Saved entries
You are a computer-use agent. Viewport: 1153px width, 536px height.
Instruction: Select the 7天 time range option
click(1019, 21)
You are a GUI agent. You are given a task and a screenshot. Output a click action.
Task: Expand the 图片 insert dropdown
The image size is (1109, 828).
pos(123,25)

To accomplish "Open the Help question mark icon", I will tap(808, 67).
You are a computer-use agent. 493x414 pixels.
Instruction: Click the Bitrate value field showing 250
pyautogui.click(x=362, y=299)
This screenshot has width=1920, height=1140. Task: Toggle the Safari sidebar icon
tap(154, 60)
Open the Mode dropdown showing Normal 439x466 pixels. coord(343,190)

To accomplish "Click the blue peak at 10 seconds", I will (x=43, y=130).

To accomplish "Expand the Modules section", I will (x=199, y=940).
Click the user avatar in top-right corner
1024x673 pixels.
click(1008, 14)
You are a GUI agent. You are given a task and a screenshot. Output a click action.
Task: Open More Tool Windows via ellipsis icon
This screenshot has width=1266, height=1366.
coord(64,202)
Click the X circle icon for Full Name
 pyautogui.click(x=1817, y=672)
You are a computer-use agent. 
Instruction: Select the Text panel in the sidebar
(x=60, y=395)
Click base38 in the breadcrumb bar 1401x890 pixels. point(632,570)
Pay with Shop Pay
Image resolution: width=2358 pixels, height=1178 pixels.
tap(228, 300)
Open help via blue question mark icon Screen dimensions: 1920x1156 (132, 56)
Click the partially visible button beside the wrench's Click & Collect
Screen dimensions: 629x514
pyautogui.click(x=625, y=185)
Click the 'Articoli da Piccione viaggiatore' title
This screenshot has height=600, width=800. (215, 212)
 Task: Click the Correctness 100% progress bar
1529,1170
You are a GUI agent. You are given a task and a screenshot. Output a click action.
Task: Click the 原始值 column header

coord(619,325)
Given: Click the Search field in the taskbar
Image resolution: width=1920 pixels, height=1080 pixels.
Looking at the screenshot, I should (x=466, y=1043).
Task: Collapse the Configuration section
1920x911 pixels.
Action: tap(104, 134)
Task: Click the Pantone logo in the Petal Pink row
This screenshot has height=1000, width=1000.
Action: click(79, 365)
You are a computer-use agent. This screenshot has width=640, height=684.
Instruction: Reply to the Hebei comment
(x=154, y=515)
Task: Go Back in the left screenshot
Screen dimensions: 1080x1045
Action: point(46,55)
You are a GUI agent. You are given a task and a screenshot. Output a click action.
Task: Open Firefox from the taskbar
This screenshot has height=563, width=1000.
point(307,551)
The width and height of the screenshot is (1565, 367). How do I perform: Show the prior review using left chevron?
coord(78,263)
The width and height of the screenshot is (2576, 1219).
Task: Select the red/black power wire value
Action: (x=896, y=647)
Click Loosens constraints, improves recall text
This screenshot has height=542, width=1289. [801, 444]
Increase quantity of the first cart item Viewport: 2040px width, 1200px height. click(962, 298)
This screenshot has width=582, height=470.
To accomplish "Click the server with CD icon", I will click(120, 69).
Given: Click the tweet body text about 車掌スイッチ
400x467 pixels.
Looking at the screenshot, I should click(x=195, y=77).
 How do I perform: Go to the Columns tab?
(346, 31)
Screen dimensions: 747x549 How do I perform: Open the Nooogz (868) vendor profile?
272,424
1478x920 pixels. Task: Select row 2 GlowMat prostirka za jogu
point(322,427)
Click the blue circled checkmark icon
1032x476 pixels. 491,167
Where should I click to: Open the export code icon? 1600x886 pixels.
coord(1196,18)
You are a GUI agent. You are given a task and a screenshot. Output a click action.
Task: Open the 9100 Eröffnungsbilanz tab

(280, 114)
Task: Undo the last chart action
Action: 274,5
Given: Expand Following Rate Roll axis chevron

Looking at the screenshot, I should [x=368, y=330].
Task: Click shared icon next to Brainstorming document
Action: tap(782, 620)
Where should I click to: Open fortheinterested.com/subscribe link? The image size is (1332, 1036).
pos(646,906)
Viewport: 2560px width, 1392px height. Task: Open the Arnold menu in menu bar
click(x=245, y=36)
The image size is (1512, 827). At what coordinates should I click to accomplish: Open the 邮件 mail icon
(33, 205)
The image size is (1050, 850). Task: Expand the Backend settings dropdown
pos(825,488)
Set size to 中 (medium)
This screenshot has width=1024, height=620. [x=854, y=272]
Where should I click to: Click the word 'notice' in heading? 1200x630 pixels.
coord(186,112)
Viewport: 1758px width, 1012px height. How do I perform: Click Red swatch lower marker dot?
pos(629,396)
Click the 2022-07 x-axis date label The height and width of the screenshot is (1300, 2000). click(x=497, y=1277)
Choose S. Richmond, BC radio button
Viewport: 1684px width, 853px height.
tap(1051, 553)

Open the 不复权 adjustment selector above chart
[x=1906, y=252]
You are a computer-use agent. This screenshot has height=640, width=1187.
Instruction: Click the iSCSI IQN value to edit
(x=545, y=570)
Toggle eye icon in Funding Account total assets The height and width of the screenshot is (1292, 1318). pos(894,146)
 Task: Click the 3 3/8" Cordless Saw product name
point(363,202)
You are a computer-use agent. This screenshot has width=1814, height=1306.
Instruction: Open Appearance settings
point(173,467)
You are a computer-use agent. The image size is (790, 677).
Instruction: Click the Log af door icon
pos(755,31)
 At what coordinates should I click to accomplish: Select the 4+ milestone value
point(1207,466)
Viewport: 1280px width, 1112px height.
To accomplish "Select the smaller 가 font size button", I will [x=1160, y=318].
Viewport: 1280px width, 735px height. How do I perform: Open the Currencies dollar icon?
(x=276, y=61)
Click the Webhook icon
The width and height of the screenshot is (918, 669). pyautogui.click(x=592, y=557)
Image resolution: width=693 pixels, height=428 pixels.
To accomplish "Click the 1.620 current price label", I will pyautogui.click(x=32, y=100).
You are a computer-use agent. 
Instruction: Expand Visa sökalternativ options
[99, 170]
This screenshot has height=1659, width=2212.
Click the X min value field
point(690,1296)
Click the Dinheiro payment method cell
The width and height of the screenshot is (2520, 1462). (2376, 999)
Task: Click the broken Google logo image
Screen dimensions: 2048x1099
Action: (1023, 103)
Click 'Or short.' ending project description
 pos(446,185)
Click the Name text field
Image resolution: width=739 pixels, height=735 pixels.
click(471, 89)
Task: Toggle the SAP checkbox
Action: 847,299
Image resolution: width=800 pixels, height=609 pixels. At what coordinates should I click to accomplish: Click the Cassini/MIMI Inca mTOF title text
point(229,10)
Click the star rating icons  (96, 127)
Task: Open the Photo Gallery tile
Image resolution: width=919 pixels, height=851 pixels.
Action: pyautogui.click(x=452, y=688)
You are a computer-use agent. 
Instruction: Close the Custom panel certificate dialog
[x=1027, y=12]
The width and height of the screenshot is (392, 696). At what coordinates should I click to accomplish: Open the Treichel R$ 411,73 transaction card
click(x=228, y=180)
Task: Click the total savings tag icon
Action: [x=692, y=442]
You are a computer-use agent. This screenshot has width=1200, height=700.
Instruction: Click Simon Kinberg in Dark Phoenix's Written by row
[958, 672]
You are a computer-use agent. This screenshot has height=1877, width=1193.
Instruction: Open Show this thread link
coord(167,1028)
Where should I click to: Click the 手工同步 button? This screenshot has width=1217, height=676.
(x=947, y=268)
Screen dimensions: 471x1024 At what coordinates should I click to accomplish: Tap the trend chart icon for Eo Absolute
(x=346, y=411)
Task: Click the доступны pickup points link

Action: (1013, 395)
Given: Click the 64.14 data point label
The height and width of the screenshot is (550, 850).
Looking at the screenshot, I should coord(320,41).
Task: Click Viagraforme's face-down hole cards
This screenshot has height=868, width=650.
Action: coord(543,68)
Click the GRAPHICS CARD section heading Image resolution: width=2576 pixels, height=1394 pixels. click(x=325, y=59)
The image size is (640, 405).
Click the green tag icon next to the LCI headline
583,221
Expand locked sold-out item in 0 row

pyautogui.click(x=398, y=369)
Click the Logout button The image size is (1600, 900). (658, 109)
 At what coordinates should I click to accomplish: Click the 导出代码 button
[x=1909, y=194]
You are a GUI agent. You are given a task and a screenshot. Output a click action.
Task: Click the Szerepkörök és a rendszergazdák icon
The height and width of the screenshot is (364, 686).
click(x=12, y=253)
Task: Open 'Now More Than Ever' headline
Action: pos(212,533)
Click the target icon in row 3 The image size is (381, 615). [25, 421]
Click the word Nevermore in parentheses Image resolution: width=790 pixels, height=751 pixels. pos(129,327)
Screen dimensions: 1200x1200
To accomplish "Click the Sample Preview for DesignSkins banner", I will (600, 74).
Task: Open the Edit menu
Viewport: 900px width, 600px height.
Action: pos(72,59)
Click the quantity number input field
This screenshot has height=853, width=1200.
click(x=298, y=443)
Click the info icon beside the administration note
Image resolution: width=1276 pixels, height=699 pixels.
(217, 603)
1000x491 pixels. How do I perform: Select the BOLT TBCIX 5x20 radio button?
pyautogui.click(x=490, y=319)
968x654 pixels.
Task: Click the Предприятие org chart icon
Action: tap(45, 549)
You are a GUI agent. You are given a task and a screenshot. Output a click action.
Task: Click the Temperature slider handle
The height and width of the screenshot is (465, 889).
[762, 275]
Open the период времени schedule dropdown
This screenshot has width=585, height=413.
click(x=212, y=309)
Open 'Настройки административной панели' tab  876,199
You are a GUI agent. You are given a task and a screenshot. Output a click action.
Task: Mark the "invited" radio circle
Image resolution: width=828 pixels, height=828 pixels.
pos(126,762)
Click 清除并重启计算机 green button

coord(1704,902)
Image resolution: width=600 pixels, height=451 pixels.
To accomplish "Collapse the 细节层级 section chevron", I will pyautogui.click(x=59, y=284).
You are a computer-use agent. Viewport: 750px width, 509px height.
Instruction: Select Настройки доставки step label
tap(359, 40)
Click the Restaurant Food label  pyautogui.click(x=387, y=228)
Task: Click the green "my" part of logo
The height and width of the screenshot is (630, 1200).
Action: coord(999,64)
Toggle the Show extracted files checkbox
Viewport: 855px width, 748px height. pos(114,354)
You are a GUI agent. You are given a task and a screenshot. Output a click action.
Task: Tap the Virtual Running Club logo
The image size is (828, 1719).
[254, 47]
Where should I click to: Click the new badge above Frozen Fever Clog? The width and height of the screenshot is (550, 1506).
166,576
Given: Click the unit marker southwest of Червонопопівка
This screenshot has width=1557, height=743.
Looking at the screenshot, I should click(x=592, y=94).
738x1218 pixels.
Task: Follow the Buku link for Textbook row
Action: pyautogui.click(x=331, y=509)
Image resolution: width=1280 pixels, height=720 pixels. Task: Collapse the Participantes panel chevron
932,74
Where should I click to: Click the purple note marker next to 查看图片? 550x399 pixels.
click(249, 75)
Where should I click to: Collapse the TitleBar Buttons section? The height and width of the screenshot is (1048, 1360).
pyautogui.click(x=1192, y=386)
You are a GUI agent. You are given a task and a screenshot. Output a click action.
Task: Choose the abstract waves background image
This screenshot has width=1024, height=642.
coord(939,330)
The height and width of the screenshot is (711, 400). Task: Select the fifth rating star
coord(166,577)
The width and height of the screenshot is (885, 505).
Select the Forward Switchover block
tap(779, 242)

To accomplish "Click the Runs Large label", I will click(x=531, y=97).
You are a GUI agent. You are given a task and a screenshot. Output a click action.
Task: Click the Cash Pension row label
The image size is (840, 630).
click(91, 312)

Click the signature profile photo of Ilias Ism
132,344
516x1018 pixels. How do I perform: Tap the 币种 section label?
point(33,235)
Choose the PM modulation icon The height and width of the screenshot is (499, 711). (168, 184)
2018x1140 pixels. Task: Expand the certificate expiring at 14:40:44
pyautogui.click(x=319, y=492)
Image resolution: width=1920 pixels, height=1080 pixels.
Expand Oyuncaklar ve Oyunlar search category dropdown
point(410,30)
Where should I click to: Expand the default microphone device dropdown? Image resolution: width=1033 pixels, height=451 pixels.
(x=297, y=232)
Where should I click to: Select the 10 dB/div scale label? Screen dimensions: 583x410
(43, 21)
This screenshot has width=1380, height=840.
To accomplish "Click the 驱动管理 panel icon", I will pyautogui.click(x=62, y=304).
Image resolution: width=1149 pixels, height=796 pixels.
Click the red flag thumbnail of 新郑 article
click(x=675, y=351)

Stated problem.
Pull out each line of the listing above that contains the string "blue". Matching is case-sensitive.

Result of this exercise.
To accomplish "Click the blue peak at 10 seconds", I will (x=43, y=130).
Open help via blue question mark icon Screen dimensions: 1920x1156 (132, 56)
Click the blue circled checkmark icon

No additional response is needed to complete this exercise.